Дед лизнул, потом посолил. Откусил и замер, смакуя новый вкус. Потом начал жевать. Еще обильно посолил, откусил. Слопал весь помидор, даже попку съел. Облизнулся.
— Вкусно? — Спросил его.
— Вкусно! А ещё есть?
— Есть, как не быть? — Достал еще пару помидор. Теперь он ел обстоятельно, солил не только помидор, но и ломоть хлеба. Да так густо, что у меня аж скулы свело. Ему явно соли не хватает. К тушёнке он не притрагивался. Но мне даже лучше. Больше досталось. Налил ему чая. Глаза у дедушки стали с чайное блюдце.
— Ты же огонь не разводил, почему взвар горячий?
Не, реально дедушка дикий какой-то! Показал ему термос.
— Дед, завязывай порожняк гнать. Ты что, термоса никогда не видел?
— Нет. А что это?
Мля! Он издевается или как?
— Дед, ты вообще хоть раз из своего леса в цивилизацию вылезал?
— А что это такое — цивниза… как ты говоришь?
— В городе был?
— Не. Что мне там делать, я в лесу живу. В городе другие живут. К тому же, я ведь не кикимора и в лесу и в городе жить.
Кикимора? Что за ерунда?
— Какая кикимора?
— Обыкновенная. Паскудная, правда. Не люблю я их.

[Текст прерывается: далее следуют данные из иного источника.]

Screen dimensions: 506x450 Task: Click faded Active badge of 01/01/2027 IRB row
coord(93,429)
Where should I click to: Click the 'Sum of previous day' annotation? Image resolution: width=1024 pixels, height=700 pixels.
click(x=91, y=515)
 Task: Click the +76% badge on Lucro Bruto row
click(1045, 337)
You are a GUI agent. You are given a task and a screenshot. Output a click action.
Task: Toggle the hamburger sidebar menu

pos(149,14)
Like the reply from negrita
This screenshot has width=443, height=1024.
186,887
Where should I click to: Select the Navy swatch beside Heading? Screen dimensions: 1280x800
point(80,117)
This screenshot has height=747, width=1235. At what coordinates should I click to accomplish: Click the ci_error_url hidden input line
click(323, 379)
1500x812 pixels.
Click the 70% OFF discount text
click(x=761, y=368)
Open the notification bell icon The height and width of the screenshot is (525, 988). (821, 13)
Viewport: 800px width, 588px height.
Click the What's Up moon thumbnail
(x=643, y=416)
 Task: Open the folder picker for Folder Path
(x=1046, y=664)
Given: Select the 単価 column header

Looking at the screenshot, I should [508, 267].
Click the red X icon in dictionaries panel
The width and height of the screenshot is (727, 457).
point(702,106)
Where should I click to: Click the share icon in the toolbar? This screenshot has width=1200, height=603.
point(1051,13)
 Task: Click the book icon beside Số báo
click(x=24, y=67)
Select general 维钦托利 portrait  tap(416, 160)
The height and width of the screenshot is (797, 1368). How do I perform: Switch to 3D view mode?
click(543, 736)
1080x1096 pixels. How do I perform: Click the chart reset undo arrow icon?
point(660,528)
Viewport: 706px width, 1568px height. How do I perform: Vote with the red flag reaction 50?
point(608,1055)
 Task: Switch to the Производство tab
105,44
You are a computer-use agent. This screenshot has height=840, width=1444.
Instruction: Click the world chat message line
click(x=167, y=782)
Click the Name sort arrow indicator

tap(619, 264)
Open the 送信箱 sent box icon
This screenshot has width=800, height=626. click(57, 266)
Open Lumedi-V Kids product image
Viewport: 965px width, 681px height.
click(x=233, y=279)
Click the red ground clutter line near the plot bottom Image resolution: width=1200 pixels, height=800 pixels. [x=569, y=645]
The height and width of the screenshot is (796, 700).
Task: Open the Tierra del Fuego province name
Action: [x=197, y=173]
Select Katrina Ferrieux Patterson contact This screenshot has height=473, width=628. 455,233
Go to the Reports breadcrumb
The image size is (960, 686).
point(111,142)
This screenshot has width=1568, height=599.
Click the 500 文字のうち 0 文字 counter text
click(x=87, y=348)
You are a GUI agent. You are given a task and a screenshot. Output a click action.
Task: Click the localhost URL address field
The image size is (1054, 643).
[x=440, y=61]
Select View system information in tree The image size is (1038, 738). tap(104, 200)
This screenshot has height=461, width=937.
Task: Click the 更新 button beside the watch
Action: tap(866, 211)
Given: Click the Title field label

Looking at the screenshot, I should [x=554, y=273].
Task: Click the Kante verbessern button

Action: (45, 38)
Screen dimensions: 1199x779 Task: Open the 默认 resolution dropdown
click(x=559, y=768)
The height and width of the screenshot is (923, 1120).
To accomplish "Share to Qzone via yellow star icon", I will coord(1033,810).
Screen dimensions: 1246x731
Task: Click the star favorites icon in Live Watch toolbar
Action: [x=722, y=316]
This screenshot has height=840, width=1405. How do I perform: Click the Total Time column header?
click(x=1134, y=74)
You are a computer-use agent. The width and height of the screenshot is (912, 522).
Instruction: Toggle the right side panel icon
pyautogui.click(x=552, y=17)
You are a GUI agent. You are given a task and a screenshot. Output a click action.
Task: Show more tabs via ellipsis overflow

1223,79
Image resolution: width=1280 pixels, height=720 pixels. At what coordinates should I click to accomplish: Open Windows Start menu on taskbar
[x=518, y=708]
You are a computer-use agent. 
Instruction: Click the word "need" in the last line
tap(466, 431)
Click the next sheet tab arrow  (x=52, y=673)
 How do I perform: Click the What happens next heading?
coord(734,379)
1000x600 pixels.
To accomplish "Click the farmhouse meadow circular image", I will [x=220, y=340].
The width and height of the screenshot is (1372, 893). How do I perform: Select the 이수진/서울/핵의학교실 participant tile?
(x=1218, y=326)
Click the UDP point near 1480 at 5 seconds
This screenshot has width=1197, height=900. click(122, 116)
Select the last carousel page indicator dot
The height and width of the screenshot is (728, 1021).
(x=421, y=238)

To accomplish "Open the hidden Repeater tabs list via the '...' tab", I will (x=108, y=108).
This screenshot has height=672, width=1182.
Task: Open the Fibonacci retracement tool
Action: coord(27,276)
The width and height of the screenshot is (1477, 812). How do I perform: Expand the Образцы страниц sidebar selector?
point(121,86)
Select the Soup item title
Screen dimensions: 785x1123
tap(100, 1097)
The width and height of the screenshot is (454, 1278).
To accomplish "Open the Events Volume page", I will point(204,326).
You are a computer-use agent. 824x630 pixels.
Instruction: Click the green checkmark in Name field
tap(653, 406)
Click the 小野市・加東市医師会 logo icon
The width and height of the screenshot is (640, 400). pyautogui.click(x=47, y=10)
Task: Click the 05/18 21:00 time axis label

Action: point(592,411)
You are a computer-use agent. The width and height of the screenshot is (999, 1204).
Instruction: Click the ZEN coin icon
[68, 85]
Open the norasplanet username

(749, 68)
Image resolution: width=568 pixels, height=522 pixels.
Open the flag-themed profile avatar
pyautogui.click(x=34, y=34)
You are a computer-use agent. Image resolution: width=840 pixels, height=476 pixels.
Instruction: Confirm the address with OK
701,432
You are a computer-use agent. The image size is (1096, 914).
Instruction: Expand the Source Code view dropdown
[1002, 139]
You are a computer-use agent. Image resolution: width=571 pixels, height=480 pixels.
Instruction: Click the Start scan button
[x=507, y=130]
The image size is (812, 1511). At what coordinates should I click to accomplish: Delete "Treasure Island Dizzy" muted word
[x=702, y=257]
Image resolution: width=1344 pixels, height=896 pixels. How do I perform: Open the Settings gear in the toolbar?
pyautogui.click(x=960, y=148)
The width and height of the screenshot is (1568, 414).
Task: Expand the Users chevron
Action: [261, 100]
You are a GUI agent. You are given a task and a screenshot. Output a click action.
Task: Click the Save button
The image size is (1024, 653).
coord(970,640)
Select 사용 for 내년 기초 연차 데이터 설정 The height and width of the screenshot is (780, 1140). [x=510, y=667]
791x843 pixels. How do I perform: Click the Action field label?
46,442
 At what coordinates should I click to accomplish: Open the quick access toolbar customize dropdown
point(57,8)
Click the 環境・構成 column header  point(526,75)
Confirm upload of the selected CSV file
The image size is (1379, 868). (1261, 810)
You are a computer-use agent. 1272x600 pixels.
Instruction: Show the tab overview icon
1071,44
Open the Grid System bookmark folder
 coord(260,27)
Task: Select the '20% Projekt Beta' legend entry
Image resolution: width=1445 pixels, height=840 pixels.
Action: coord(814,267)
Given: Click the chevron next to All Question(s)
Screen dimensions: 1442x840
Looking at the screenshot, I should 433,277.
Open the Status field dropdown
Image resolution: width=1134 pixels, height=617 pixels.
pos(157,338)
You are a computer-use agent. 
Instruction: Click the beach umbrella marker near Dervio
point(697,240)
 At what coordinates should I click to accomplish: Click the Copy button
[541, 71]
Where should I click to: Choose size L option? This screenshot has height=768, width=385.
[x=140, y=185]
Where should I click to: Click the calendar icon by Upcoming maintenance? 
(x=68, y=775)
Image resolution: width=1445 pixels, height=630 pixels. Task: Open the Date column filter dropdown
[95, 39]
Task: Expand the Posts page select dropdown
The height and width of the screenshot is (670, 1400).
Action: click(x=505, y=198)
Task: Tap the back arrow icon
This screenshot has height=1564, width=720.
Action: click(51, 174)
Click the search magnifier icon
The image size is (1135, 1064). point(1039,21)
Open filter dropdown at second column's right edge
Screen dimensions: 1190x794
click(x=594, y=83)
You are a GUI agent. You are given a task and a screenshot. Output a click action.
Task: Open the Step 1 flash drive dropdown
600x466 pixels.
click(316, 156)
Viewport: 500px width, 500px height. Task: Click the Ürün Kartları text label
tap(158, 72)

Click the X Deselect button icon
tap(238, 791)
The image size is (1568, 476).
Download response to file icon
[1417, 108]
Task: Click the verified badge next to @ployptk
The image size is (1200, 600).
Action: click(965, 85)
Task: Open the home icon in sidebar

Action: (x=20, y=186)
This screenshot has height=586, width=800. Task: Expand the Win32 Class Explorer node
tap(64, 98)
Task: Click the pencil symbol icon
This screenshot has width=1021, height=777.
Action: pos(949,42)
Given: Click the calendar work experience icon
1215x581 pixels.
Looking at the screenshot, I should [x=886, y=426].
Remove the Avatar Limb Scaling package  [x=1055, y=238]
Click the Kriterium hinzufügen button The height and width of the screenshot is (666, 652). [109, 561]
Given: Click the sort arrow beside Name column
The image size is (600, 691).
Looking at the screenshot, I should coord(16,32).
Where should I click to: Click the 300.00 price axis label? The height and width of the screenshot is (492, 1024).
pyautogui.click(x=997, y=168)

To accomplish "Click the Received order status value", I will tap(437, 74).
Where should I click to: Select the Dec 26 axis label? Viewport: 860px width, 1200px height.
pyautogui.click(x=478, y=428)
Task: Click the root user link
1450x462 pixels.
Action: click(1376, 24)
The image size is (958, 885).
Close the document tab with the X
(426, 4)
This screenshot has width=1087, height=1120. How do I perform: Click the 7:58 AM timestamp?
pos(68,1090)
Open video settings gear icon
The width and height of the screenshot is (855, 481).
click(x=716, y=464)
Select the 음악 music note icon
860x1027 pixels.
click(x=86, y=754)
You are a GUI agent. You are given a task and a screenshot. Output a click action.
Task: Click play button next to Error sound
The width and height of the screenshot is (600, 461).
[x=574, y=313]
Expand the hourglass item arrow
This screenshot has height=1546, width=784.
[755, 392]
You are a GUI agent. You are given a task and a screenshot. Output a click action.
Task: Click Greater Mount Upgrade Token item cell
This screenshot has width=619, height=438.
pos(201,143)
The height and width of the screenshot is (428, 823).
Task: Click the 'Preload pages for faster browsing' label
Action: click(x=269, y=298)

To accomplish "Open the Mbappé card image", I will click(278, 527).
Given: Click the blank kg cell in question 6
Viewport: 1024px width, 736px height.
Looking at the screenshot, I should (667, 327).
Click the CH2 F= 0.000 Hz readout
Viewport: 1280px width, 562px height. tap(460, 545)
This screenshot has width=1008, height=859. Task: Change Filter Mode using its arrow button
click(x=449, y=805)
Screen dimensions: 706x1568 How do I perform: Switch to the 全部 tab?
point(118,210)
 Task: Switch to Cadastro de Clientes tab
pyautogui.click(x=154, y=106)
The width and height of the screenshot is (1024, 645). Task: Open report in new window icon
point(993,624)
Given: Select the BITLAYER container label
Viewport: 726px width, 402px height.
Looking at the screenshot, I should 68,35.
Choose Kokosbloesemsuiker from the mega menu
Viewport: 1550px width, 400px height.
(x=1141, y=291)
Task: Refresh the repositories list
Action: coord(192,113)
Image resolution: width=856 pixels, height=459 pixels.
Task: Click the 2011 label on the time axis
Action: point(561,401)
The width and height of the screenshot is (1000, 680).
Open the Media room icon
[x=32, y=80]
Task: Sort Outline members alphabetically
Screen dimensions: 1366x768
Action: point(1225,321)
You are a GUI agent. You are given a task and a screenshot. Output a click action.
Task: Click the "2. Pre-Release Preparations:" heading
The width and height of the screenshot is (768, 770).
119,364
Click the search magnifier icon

— Дед ты что? Ты мне ещё про лешего тут задвинь.
— Куда это ты собрался лешего задвигать?
— Да никуда я его задвигать не собрался. Что к словам цепляешься? Ты мне просто сейчас про кикимору говорил так, будто видел её!
— Конечно, видел. Говорю же, паскудная она.
— И лешего видел?
— Конечно, видел!
Куда я попал? Насчет героина в лесу проблемы большие, но зато мухоморов достаточно! Вот и пожалуйста, либо конкретный сумасшедший, либо нарик махоморный. Сейчас ещё что-нибудь задвинет.
— А лешачиху видел? — На моих губах стала появляться глумливая улыбка.
— Видел… А тебе зачем лешачиха? — Глаза старикана недобро блеснули.
— Как зачем? Познакомиться.
— Еще чего не хватало! Рано ей еще с парнями водиться! А увижу, выпорю, так, что на задницу седьмицу сесть не сможет!
Вот это ничего себе!!!! Я завис! Потом начал хохотать. Смеялся, до слез!
— Не, дед, что реально, лешачиха?
— Ты чего ржёшь, бугаина?
Но я не мог остановиться.
— Дед, у-у-у…. я не могу… мля… весело у вас…а может ты сам лешак?
— Не лешак! Чего обзываешься? Никакого уважения! Леший я!
Я на короткое время остановился, глядя на деда выпученными глазами, потом хохот меня опять пробил, до истерики. Завалился на спину. Держите меня семеро, а то убегу. Наконец стал успокаиваться. Стоял на четвереньках. Дед недовольно на меня смотрел.